Can an implementation ``pre-qualify'' a standard type?

[Norman Diamond]

In article <1991Jun10.232144.24618 at twinsun.com> eggert at twinsun.com (Paul Eggert) writes:
>Can a conforming Standard C implementation header ``pre-qualify'' a
>standard type by ``hardwiring'' a qualifier into its typedef?  E.g. can
><signal.h> behave as if
>	typedef volatile int sig_atomic_t;
>defines sig_atomic_t?  Rumor has it that at least one would-be
>conforming implementation does this to head off common programming errors.

The question is a bit ambiguous -- sometimes the implementation can
"behave as if" that were done, but sometimes it cannot.  I think only a
masochistic implementor would actually put "volatile" there in <signal.h>.

It is in a "constraints" section that a type qualifier may not appear more
than once for the same object, including indirect appearances via typedef.
So if a programmer were to say either
  volatile volatile int x;
or
  typedef volatile int t;
  volatile t x;
the implementation would be required to issue at least one diagnostic,
and can arbitrarily choose whether to do the right thing or not.

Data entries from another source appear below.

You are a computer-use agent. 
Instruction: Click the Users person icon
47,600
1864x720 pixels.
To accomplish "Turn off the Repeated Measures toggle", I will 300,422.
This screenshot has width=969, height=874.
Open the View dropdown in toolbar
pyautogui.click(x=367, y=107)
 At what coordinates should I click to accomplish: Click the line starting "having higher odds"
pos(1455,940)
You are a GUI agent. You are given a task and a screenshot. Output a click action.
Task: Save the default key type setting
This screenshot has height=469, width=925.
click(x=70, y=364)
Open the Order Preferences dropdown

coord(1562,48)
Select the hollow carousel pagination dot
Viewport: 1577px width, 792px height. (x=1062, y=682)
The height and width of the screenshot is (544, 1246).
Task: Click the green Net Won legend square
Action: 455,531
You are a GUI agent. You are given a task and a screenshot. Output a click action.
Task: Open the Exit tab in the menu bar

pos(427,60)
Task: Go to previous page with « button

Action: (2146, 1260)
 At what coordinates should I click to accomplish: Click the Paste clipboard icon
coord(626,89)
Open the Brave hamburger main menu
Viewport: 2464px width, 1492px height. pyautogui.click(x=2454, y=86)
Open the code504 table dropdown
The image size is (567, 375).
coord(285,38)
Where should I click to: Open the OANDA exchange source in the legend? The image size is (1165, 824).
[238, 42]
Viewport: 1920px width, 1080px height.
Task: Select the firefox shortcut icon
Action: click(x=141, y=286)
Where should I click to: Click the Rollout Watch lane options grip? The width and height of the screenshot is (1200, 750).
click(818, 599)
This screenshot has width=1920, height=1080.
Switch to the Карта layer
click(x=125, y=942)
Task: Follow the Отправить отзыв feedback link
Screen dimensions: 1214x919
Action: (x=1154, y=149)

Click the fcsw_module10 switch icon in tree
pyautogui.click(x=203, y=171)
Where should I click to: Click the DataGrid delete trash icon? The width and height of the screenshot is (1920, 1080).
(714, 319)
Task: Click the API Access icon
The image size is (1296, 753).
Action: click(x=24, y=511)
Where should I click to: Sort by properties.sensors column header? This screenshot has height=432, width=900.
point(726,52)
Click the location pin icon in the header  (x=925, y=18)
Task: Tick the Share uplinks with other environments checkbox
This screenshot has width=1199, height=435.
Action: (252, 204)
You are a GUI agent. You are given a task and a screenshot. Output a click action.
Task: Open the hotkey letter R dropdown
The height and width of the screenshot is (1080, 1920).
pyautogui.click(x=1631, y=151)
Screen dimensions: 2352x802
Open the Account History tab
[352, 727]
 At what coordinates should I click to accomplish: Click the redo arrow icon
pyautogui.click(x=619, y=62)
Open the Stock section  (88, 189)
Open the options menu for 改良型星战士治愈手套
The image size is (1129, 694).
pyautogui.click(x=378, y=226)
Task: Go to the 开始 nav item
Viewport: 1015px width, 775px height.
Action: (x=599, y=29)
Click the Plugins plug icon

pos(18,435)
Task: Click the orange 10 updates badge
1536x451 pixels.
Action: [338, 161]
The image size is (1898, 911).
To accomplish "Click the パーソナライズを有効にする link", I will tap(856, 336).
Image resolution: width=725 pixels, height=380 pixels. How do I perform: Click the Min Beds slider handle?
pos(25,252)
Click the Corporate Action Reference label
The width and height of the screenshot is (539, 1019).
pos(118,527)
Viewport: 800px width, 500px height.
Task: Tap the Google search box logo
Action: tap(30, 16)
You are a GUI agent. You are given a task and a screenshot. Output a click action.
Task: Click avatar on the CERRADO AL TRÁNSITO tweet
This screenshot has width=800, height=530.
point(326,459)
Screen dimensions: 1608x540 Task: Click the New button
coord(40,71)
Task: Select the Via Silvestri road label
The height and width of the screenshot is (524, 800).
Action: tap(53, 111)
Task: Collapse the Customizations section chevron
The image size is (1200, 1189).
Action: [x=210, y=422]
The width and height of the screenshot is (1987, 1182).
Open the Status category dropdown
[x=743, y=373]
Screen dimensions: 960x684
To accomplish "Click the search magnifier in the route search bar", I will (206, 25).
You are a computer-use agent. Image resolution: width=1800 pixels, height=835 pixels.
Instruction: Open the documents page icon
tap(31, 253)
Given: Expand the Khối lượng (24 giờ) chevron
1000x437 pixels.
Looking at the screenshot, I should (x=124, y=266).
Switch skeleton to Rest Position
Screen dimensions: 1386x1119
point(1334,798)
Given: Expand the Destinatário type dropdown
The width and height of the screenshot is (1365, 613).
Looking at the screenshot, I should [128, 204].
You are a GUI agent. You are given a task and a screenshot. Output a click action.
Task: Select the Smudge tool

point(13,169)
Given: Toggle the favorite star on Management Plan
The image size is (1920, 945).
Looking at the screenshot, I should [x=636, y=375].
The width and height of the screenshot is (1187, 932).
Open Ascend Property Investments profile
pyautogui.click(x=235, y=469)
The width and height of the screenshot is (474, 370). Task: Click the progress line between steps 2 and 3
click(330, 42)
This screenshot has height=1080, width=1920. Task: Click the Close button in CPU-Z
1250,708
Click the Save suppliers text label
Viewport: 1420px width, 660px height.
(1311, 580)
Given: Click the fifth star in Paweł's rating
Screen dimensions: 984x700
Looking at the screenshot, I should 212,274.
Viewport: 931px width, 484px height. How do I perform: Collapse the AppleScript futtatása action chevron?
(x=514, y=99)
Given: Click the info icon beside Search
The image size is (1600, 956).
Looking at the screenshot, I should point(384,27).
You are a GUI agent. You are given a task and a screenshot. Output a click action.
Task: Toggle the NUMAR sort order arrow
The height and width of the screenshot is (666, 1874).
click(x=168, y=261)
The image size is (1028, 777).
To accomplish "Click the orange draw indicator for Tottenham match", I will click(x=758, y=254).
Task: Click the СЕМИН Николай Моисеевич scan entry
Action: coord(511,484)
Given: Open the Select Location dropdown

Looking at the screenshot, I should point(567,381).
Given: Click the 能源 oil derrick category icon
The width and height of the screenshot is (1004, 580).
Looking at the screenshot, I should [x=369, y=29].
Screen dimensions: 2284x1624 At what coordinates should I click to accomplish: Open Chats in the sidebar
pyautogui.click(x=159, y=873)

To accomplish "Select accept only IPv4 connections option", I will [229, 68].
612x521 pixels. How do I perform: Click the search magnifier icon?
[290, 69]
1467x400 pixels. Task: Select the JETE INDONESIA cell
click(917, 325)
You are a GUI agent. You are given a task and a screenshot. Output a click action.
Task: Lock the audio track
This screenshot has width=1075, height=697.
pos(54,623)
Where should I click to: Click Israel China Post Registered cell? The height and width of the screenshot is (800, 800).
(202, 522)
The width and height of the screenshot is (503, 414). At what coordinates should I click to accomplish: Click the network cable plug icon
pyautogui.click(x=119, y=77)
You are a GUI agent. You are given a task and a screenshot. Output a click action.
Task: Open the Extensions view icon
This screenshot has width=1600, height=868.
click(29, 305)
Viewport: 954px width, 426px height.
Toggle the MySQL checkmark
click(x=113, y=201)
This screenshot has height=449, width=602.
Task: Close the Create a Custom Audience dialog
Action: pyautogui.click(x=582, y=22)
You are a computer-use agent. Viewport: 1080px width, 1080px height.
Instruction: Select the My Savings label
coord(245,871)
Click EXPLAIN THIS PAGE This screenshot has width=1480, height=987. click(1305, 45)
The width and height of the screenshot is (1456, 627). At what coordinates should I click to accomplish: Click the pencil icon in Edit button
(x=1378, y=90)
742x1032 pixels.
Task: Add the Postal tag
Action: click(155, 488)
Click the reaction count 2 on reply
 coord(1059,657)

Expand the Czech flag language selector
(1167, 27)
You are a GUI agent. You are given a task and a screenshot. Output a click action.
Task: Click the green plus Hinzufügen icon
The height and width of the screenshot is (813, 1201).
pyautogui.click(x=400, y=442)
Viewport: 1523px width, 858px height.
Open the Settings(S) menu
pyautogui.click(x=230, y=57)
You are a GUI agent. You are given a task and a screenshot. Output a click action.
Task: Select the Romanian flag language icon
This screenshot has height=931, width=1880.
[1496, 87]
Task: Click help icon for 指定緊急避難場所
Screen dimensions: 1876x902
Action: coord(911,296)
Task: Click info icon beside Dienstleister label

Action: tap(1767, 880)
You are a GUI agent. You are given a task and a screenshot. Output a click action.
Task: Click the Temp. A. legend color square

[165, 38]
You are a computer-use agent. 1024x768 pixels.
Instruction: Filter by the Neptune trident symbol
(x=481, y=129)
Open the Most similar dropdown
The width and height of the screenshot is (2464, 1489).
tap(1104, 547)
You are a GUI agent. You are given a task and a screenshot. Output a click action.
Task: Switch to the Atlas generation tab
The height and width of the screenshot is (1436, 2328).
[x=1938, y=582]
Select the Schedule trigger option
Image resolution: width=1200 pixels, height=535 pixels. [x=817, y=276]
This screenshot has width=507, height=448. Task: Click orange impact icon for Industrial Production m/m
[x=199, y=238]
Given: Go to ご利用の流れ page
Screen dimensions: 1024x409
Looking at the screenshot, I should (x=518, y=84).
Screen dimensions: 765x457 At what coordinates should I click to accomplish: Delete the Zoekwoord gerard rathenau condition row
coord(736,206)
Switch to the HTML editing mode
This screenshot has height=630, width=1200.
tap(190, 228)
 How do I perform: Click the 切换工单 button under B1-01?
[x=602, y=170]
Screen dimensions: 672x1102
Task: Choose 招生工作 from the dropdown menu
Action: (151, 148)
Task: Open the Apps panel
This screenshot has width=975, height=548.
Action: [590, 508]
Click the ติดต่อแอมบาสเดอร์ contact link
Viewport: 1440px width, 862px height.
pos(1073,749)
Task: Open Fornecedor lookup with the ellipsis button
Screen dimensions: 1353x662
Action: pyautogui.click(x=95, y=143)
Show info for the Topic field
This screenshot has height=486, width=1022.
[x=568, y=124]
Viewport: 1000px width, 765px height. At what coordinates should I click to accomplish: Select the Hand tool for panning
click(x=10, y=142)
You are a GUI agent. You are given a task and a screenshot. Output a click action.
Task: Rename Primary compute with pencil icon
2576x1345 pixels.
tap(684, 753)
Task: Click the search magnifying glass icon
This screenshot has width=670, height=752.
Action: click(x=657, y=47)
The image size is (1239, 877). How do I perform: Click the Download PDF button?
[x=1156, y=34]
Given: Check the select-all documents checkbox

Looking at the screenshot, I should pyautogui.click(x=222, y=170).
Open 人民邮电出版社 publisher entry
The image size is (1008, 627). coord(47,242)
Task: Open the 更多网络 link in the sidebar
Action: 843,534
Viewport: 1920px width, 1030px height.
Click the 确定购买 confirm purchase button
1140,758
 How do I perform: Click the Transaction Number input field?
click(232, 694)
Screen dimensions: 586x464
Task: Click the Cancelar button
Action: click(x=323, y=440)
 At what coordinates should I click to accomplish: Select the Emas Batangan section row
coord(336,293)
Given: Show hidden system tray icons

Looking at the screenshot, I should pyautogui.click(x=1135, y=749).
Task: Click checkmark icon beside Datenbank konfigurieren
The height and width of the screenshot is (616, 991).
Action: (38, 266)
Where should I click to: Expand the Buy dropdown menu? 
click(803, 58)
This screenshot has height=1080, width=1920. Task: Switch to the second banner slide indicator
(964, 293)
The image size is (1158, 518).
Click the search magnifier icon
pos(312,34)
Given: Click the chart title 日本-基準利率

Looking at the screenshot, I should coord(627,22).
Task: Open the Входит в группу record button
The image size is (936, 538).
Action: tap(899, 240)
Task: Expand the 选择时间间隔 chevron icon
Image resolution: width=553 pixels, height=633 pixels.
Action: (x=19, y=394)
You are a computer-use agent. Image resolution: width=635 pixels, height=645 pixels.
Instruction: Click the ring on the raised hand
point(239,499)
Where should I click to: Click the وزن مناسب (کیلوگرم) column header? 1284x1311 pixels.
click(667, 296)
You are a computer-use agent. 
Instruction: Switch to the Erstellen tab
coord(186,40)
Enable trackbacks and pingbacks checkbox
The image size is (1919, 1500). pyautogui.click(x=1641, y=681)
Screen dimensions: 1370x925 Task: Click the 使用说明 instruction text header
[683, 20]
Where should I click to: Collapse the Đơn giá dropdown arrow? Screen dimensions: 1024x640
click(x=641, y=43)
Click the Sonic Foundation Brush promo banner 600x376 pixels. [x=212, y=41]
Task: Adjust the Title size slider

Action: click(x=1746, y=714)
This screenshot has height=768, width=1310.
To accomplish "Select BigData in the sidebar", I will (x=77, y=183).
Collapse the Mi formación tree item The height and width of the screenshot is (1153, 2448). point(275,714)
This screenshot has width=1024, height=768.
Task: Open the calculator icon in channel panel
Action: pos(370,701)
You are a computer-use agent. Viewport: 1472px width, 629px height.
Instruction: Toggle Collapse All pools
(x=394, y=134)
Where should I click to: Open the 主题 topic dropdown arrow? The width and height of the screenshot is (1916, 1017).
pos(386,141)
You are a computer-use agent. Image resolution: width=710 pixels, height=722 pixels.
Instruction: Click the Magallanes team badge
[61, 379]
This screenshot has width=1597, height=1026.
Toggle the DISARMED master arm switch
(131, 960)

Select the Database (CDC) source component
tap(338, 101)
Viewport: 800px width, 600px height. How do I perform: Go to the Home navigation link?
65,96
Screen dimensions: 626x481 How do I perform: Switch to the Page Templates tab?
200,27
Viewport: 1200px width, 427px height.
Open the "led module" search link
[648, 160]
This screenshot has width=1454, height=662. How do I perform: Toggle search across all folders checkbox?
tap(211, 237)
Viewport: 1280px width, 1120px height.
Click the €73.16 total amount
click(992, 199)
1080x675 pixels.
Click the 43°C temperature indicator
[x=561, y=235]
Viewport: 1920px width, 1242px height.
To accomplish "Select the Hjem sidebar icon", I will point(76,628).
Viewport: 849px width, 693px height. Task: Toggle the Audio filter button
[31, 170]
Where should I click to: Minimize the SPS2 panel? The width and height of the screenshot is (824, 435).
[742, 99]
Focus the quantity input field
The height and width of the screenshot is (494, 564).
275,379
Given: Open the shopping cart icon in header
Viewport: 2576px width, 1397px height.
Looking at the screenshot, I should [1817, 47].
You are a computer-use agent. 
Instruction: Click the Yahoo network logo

If <signal.h> actually contains the text
  typedef volatile int sig_atomic_t;
and then a programmer does
  #include <signal.h>
  volatile sig_atomic_t x;
then the programmer's code is legal.  The implementation is allowed to
be low-quality and issue spurious diagnostics, but it must do the right
thing with this code.

Now, you didn't say if <signal.h> actually says volatile, only that it
behaves as if volatile were there.  Again, for
  #include <signal.h>
  volatile sig_atomic_t x;
it can be low-quality and issue a spurious diagnostic, but it cannot
reject the code.  However, for
  #include <signal.h>
  sig_atomic_t y;
it can be high, low, or undecidable quality, behave as if y were declared
volatile, and do the right thing.  It is not entirely clear if this would
be an advantage or not.

An implementation can always make all objects behave in a volatile manner,
and the second half of the preceding paragraph would be a special case.
There's a slight difference between this and behaving as if the source
code contains the word "volatile," because of the rules on syntax and
"constraints" sections.

>Can <stddef.h> behave as if
>	typedef const unsigned size_t;
>defines size_t?

No.  A strictly conformant program is allowed to assign values to objects
of type size_t, and a conformant implementation must obey it.  Again, it
could issue a spurious diagnostic, but it still must obey.
--
Norman Diamond       diamond at tkov50.enet.dec.com
If this were the company's opinion, I wouldn't be allowed to post it.
Permission is granted to feel this signature, but not to look at it.